Que tudo se realize - Daniel Russell Ribas
Que tudo se realize
Enquanto contemplava o oceano líquido e o de pessoas
se confundirem muitos andares abaixo, Armando decidiu que seu desejo de
réveillon era que o impacto de seu corpo com o chão fosse forte o suficiente
para lhe proporcionar uma morte rápida e indolor.

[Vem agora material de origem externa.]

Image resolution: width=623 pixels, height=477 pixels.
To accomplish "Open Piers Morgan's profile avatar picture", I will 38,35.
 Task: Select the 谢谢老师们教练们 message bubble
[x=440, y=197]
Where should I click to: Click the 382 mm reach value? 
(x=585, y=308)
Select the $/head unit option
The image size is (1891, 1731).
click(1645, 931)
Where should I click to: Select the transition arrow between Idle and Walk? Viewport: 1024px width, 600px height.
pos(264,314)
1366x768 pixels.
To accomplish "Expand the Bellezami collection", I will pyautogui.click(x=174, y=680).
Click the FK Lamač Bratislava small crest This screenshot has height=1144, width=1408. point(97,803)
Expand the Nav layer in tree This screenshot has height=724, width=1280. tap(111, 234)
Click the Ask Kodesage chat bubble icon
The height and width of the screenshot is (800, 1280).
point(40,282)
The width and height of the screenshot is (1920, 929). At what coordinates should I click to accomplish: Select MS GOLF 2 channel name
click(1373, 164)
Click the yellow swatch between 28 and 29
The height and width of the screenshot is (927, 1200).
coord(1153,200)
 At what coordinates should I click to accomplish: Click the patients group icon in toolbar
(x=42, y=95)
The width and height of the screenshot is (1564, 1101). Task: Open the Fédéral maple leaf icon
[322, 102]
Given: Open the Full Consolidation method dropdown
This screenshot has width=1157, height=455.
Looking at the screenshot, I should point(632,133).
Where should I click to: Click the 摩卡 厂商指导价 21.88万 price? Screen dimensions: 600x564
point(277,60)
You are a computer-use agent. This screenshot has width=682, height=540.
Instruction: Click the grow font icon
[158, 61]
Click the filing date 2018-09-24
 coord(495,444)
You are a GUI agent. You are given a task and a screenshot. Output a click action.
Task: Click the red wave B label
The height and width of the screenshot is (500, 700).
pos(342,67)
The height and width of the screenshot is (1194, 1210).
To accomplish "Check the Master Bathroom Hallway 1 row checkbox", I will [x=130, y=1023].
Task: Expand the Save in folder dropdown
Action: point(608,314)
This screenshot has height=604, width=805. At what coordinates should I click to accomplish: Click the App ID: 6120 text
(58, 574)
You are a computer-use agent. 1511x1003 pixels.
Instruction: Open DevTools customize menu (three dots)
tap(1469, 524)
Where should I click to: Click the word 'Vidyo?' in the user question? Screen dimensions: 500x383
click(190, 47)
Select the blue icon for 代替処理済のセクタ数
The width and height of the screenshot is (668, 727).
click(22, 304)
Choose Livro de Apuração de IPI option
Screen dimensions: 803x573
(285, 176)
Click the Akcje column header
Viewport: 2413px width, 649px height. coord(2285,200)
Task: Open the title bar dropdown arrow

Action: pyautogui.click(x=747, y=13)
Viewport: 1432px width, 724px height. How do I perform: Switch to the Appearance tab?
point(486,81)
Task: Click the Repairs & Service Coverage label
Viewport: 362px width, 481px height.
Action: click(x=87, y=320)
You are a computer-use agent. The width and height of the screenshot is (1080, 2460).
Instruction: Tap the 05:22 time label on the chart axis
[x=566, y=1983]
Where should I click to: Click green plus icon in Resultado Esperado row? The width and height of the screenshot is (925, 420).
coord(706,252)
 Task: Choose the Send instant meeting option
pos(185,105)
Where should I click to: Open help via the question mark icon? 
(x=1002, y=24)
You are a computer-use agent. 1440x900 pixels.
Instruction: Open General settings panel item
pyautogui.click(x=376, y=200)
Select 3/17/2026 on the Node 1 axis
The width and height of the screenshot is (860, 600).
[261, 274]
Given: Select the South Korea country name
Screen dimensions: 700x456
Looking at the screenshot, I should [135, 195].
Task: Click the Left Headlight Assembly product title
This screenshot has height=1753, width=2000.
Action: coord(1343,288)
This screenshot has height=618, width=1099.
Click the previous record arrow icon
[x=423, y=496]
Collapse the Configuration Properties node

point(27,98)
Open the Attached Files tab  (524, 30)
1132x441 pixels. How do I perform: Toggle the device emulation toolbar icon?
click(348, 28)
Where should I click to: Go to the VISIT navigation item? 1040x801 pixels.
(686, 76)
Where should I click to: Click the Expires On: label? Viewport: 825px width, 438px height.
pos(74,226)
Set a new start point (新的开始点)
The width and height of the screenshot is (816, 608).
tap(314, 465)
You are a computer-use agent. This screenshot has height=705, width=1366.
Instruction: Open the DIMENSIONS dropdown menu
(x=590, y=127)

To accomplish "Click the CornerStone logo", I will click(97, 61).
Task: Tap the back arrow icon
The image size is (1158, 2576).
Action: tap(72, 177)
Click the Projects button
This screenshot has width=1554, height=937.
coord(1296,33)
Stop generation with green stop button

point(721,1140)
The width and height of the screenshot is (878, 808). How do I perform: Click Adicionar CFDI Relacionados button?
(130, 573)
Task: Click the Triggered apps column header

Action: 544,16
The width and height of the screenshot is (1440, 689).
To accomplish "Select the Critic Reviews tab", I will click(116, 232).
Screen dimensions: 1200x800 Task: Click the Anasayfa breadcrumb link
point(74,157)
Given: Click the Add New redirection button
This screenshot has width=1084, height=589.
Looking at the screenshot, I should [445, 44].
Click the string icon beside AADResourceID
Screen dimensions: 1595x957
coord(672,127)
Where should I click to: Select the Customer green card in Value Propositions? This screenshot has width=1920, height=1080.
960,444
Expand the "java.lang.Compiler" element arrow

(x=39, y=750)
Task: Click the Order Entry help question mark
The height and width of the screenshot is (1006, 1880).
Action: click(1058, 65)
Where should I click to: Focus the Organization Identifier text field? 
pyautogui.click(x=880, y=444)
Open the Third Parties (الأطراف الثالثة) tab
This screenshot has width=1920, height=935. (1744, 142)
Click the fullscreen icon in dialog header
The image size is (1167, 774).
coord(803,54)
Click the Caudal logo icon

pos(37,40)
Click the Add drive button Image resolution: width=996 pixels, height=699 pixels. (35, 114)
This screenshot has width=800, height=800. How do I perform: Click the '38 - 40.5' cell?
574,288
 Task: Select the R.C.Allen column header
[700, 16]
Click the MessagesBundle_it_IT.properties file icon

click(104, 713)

Na cobertura, insuspeita, a jovem Isabela, que, por
sugestões de sua mãe (tornadas cada vez mais frequentes à medida que a noite e
o álcool avançavam em seu sistema) de que fizesse um pedido, olhou para o céu
estrelado, suspirou e, num pensamento tão íntimo que a própria menina de 5 anos
duvidou que tivesse ocorrido, quis que seu tio parasse de colocar os dedos
dentro de sua calcinha e que ele cumprisse a promessa de trazer a tal boneca, o
motivo por que aceitara participar desta brincadeira desagradável em primeiro
lugar. Os dedos do tio eram grossos e ossudos e machucavam. Fez um terceiro
pedido, que os dedos do tio caíssem. Os primeiros minutos do novo ano a
convenceriam de que fora tão silenciosa em seu pensamento que o responsável
pelo atendimento dos pedidos não teria escutado. Também, com o barulhão daquele
pessoal todo na praia e no apartamento...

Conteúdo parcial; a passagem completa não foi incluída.